In fact, let’s not even consider the *value* of the card, but merely its *color*.

For example, here’s one possible table representing the public information about the colors of the target player’s hand:

Red | White | Yellow | Green | Blue | |
---|---|---|---|---|---|

Newest | 1 | 1 | 1 | 1 | . |

. | 1 | 1 | . | . | |

. | . | 1 | 1 | . | |

Oldest | 1 | . | . | . | . |

This table reports that the player’s oldest card is definitely red; their next card is either yellow or green; their next card is either white or yellow; and their newest card is definitely not blue.

Now consider all the color hints we could give this player. There are only (at most) five such hints: “red”, “white”, “yellow”, “green”, and “blue”. Some of these hints might be known-impossible to give (for example, “blue” is definitely not a valid hint in the example above). Some hints might be known-possible to give (for example, “red” is definitely a valid hint in the example above). In many cases, we won’t know for sure whether a given hint (e.g. “white”) is possible or not, just from the public information.

For any given hand, we can *partition* the five color hints
into one or more sets, such that each set in the partition
definitely contains at least one valid hint.
For example, in the above example, a trivially correct partition is

```
(red, white, yellow, green, blue)
```

but a better (higher-cardinality) partition is

```
(red, blue), (white, yellow, green)
```

Notice that it doesn’t matter into which subset we place the known-invalid hint
“blue”. Also notice that the target player doesn’t necessarily have any white cards
at all; nor any yellow cards at all; nor any green cards at all; but we know that he
must have at least one white *or* yellow *or* green card, and so the set
`(white, yellow, green)`

must contain at least one valid hint, even though we
can’t say for sure which of the three hints is the valid one.

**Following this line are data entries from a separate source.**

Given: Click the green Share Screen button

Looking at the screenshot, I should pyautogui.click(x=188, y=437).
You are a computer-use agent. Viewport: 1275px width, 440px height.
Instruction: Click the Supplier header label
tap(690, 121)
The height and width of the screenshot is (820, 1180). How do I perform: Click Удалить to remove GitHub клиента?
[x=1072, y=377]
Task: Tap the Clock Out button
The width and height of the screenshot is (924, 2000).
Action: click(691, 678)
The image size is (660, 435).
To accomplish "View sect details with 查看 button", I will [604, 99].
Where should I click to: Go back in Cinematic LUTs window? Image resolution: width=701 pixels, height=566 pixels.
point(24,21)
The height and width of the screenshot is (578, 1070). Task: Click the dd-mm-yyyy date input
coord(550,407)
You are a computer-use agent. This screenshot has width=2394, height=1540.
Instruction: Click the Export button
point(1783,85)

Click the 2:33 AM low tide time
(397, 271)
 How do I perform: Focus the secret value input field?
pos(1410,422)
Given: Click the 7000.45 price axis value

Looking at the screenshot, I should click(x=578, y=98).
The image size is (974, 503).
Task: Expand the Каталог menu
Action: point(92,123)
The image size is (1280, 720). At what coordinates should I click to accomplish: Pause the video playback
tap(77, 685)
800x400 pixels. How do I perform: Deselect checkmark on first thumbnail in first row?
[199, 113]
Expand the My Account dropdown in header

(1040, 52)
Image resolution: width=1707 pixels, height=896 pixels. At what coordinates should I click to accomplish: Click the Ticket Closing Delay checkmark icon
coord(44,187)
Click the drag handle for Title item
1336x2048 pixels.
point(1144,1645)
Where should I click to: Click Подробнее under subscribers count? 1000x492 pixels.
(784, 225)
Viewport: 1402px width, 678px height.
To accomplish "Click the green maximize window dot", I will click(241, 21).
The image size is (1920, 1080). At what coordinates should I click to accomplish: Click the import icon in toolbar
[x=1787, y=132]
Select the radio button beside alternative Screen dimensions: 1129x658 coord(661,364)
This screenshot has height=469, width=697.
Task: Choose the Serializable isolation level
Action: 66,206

Notice also that this partition is *maximum-cardinality*. It is possible
that the target player’s
hand is composed entirely of red and yellow cards, such that there *are* only two
valid color hints. And we found a partition into two sets. Can’t do better than that!

The puzzle is: to find an algorithm that can compute a *maximum-cardinality* partition
for any input table of possibilities.

## Solution

This problem can be reduced to the problem of selecting a maximum-cardinality
*set of rows* from the table, such that the *columnwise sum* of all the selected
rows does not exceed `(1, 1, 1, 1, 1)`

.

Red | White | Yellow | Green | Blue | |
---|---|---|---|---|---|

Oldest | 1 | 1 | 1 | 1 | . |

. | 1 | 1 | . | . | |

. | . | 1 |
1 |
. | |

Newest | 1 |
. | . | . | . |

Sum of bolded rows |
1 | . | 1 | 1 | . |

Another way to express the “columnwise sum” constraint is to say that the
rows we pick must all be *disjoint*.

This is known as a set packing problem, and the general case (for arbitrarily many “colors” and arbitrarily many “cards in hand”) is known to be NP-complete.

Once we find our maximal disjoint set (which can be done by a brute-force search
of all 2^{4} possible subsets of 4 rows), we turn each row into a set
of colors —

```
(red), (yellow, green)
```

— and then produce a partition of the full color space by placing the untouched
colors (`blue`

and `white`

, in our example) into the partition at arbitrary
spots.

```
(red, blue), (yellow, green, white)
```

Q.E.D.!